Exercise objective
Could you rewrite the entries from the line containing "Click the person icon beside Disclaimer" through the line containing "Action: point(695,83)", inclusive, with "person icon" changed to "user icon" and nothing else altered?
....................
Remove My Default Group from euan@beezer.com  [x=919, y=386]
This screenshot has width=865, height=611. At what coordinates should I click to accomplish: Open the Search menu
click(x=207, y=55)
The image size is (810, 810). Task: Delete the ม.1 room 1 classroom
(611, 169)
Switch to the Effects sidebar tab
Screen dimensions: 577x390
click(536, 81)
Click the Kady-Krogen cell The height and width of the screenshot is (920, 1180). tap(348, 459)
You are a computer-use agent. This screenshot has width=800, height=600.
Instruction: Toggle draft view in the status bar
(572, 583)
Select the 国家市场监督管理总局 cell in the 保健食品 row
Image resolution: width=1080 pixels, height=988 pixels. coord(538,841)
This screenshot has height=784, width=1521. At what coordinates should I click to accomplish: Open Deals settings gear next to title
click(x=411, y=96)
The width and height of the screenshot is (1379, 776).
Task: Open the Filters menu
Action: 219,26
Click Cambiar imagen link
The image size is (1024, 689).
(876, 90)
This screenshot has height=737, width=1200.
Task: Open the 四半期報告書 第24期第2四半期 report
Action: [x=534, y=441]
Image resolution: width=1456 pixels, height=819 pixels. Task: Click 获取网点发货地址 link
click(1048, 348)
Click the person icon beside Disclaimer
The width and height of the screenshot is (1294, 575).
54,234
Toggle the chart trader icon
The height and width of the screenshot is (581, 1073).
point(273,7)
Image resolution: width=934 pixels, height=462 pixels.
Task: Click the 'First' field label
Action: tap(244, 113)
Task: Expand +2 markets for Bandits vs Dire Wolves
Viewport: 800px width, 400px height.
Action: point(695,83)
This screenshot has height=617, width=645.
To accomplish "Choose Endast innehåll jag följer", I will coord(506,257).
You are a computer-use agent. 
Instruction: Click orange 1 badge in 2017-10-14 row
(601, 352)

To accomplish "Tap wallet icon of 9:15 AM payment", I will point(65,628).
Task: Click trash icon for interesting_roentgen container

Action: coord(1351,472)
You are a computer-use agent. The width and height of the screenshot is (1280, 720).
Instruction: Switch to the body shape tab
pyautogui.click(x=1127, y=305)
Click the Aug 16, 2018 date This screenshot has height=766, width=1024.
....................
Task output
Click the user icon beside Disclaimer
The width and height of the screenshot is (1294, 575).
54,234
Toggle the chart trader icon
The height and width of the screenshot is (581, 1073).
point(273,7)
Image resolution: width=934 pixels, height=462 pixels.
Task: Click the 'First' field label
Action: tap(244, 113)
Task: Expand +2 markets for Bandits vs Dire Wolves
Viewport: 800px width, 400px height.
Action: point(695,83)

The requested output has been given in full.